The problem asks us to determine the cube root of the number 35937. We are specifically instructed to find this cube root without using the method of prime factorization.

**step2** Analyzing the unit digit of the given number

To find the unit digit of the cube root, we first look at the unit digit of the number 35937. The digit in the ones place of 35937 is 7.

**step3** Determining the unit digit of the cube root

We examine the unit digits of the cubes of single-digit numbers:
$$1^3 = 1$$
$$2^3 = 8$$
$$3^3 = 27$$
$$4^3 = 64$$
$$5^3 = 125$$
$$6^3 = 216$$
$$7^3 = 343$$
$$8^3 = 512$$
$$9^3 = 729$$
We observe that only the cube of 3, which is 27, ends in the digit 7. Therefore, the unit digit of the cube root of 35937 must be 3.

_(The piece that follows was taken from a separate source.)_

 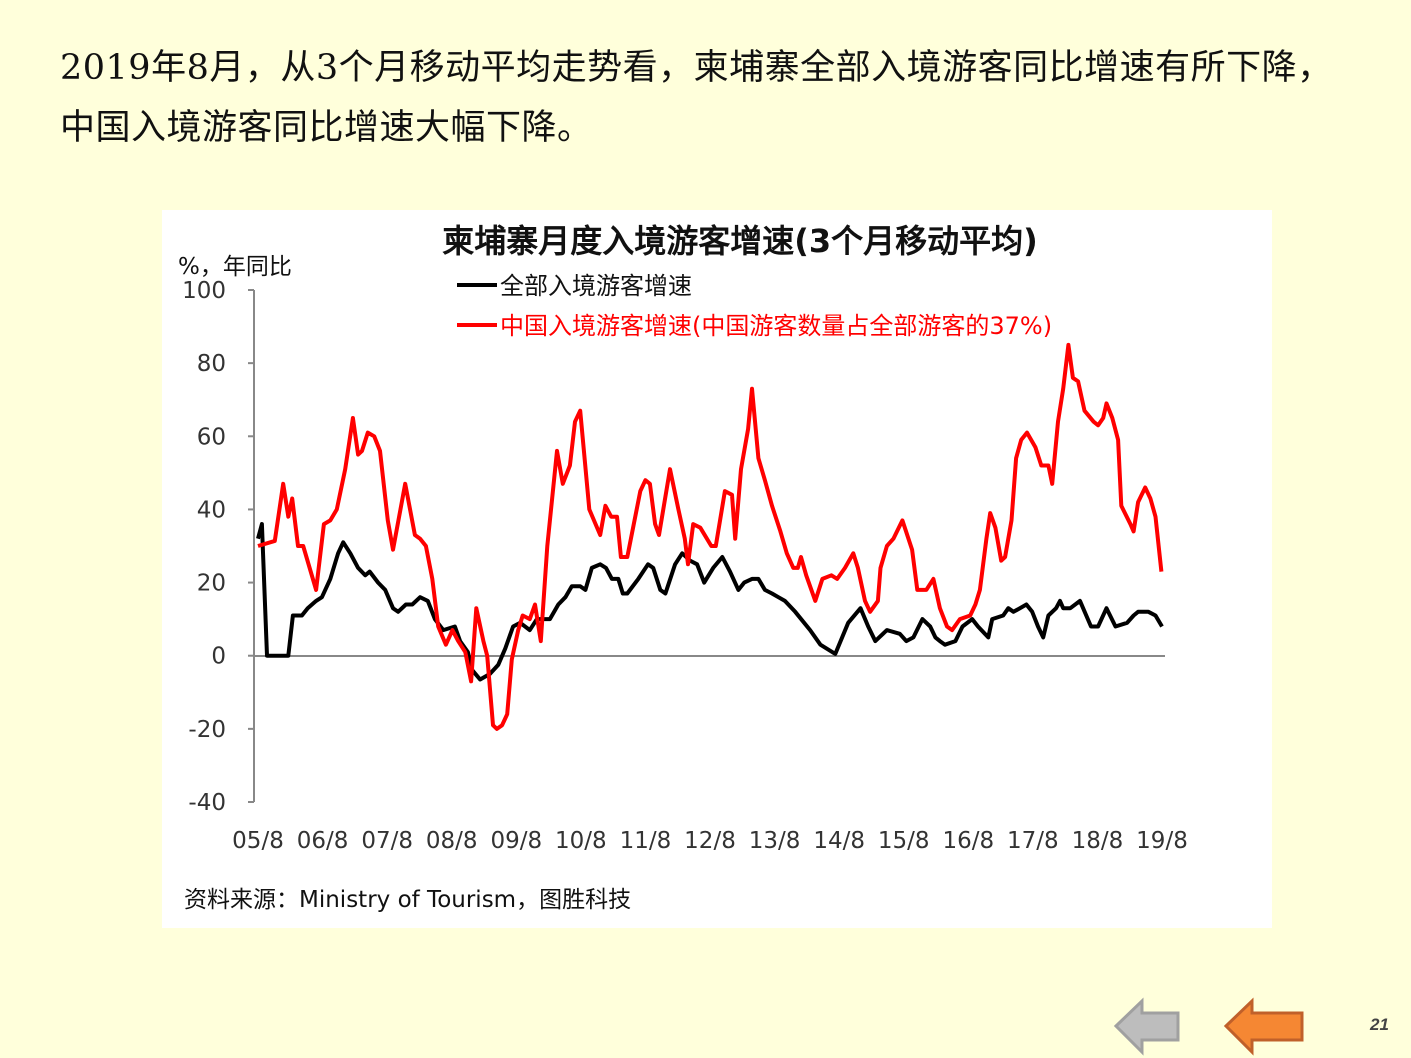 What do you see at coordinates (581, 841) in the screenshot?
I see `x-tick-label: 10/8` at bounding box center [581, 841].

**step4** Analyzing the number for the tens digit by grouping

Next, we need to find the tens digit of the cube root. To do this, we group the digits of 35937 from the right in sets of three.
The first group from the right is 937 (which contains the hundreds, tens, and ones places).
The next group to the left is 35 (which represents the thousands and ten-thousands places, or 35,000).

**step5** Determining the tens digit of the cube root

We now focus on the leftmost group, which is 35. We need to find the largest whole number whose cube is less than or equal to 35.
Let's consider the cubes of numbers representing tens:
$$10^3 = 10 \times 10 \times 10 = 1,000$$
$$20^3 = 20 \times 20 \times 20 = 8,000$$
$$30^3 = 30 \times 30 \times 30 = 27,000$$
$$40^3 = 40 \times 40 \times 40 = 64,000$$
Since 35937 falls between $$30^3$$ (27,000) and $$40^3$$ (64,000), the tens digit of its cube root must be 3.

**step6** Combining the digits to form the cube root

By combining the tens digit, which we found to be 3, and the unit digit, which we also found to be 3, the cube root of 35937 is 33.

**step7** Verifying the solution

To ensure our solution is correct, we can multiply 33 by itself three times:
First, calculate $$33 \times 33$$:
$$33 \times 33 = 1,089$$
Next, multiply the result by 33 again:
$$1,089 \times 33 = 35,937$$
Since $$33^3 = 35937$$, our calculated cube root is correct.